Falta só aparecer no twitter a seguinte “rechtegui”: #juiz não é Deus. Ou em francês, mais chique! # Juge n’est pas Dieu!
[1] Refiro-me ao livro Teoria Geral do Direito e do Estado. 4 ed. São Paulo: Martins Fontes, 2005. Por certo, não seria possível aproximar Kelsen do realismo jurídico se tivéssemos como horizonte o problema do método de investigação do direito sugerido por cada uma dessas vertentes teóricas. Certamente, Kelsen acharia o método do realismo naturalista demais; sociologista demais; pouco adequado para os propósitos do seu normativismo. Porém, quando o jusfilósofo procura descrever o modo como o ordenamento funciona em sua estrutura dinâmica, ele acaba por aceitar, em alguns aspectos, teses que possuem alguma vinculação com o realismo jurídico. Exemplo típico seria o caso em que ele aceita uma decisão judicial tomada sem amparo em nenhuma norma geral anterior mas que se encontre já imunizada pela coisa julgada. Para Kelsen, esse caso já não seria uma problema ou, nos suas palavras, “passa a não ter importância jurídica” (Teoria Geral do Direito e do Estado. op., cit., p. 224). Mais adiante, contudo, apresenta ele a seguinte ressalva: “mas esse fato não justifica a suposição de que não existem normas jurídicas gerais determinando as decisões dos tribunais, de que o Direito consiste apenas em decisões de tribunal”. De todo modo, é importante frisar que, ao mesmo tempo em que Kelsen rechaça a tese de que o Direito não pode ser descrito apenas como o resultado de decisões dos tribunais, ele afirma que, entre a norma geral a ser aplicada e a norma individual a ser criada pela sentença, existe um espaço semântico a ser preenchido pela discricionariedade do órgão aplicador. Aqui está o ovo da serpente! A disputa conceitual, sobre ser ou não o direito “apenas aquilo que os tribunais dizem que é” acaba sendo, ao final, uma questão menor.

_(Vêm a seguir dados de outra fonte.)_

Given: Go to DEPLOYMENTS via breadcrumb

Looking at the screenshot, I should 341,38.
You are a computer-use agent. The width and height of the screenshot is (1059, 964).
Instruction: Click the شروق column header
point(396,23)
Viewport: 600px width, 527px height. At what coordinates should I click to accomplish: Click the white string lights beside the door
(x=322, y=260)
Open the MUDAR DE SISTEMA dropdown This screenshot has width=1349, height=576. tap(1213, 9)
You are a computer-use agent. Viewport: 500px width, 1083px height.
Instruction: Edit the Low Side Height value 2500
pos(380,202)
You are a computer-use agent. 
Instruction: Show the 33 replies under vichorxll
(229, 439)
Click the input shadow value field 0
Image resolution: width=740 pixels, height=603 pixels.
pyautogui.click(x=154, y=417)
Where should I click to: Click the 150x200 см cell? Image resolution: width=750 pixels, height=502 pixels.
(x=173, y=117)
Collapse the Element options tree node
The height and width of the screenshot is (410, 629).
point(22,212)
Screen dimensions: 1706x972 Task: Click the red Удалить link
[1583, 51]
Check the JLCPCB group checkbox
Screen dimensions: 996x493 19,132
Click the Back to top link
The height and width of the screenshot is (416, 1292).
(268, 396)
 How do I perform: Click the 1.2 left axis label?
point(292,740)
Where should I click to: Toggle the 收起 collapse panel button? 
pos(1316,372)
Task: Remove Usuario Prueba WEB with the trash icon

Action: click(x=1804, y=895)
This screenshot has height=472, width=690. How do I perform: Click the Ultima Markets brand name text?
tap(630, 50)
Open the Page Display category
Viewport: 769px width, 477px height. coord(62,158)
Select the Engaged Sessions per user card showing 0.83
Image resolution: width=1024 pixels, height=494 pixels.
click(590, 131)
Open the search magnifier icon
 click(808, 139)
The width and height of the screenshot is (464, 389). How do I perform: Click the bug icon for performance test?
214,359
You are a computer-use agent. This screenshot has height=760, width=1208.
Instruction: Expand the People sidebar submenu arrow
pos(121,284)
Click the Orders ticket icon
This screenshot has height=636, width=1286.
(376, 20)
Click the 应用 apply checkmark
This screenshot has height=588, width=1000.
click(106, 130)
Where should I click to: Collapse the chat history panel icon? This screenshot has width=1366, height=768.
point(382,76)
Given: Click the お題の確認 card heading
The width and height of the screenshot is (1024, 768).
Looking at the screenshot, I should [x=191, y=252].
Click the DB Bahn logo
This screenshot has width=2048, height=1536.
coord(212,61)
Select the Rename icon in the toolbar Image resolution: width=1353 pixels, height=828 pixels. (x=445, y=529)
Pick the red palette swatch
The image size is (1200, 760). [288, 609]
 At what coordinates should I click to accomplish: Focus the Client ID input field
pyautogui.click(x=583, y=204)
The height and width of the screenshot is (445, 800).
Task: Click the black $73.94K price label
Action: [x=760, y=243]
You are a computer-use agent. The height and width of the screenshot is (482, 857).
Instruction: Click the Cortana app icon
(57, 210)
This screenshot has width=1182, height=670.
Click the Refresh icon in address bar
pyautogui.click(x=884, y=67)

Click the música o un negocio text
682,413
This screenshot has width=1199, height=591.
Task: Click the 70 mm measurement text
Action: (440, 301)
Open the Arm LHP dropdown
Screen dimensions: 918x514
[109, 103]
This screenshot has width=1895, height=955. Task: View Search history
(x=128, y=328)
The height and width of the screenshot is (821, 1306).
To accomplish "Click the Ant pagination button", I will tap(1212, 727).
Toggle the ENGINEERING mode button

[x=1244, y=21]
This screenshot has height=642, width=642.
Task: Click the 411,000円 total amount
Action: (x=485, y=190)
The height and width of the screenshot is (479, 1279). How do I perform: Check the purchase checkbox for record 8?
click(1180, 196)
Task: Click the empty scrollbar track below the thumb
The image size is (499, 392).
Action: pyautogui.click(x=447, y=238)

[2] “One Nation Indivisible, With Liberty And Justice For All”: Lessons From The American Experience For New Democracies. WALD, Patricia M., Fordham Law Review, Volume 59; Issue 2; Article 3.
[3] Antes que alguém venha de novo com a ladainha de que “ele critica, mas não apresenta soluções”, sugiro a leitura no mínimo do capitulo 6º. Do livro Jurisdição Constitucional e Decisão Jurídica, RT, 2014.
[4] Já o dinheiro da Viúva para pagar as aposentadorias rurais e outras tantas despesas decorrentes de decisões judiciais é impossível de ser multiplicado como na parábola da multiplicação dos peixes e dos pães.